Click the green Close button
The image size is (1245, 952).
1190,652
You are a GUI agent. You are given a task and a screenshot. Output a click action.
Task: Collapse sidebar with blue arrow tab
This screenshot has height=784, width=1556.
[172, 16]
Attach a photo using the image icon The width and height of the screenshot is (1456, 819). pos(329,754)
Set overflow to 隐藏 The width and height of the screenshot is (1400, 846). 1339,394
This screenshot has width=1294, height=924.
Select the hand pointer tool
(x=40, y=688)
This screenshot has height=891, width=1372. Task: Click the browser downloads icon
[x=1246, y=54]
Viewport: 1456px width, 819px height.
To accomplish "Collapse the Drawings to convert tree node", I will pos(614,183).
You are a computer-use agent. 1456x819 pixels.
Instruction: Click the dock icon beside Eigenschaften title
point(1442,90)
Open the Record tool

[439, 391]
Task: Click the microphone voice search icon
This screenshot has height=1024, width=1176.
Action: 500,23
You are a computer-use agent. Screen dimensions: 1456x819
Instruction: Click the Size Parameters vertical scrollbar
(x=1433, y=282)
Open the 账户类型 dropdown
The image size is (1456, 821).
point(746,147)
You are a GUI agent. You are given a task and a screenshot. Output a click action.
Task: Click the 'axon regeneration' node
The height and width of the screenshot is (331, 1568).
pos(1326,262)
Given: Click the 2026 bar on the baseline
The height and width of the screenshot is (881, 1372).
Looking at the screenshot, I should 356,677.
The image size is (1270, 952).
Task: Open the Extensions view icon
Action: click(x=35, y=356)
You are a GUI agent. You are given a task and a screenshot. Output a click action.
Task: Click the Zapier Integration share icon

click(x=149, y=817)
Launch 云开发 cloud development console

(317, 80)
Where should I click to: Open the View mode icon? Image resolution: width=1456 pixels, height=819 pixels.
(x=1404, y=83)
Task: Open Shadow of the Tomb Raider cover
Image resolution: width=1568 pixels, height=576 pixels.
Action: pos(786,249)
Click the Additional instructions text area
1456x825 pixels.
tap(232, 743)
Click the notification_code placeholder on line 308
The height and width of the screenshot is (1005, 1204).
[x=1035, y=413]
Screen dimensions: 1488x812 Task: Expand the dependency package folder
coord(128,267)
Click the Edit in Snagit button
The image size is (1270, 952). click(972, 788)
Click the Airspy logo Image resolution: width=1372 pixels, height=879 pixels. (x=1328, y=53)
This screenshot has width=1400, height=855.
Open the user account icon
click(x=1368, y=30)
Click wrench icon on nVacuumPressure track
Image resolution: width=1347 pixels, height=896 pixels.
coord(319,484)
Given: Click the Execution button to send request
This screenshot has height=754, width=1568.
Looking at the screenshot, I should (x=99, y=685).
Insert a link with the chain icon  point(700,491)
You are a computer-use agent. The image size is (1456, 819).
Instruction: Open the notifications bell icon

★ ★ ★ ★

* [What to produce] Lines with the word "computer": tally them across the material and give only the total.

* [Answer space] 3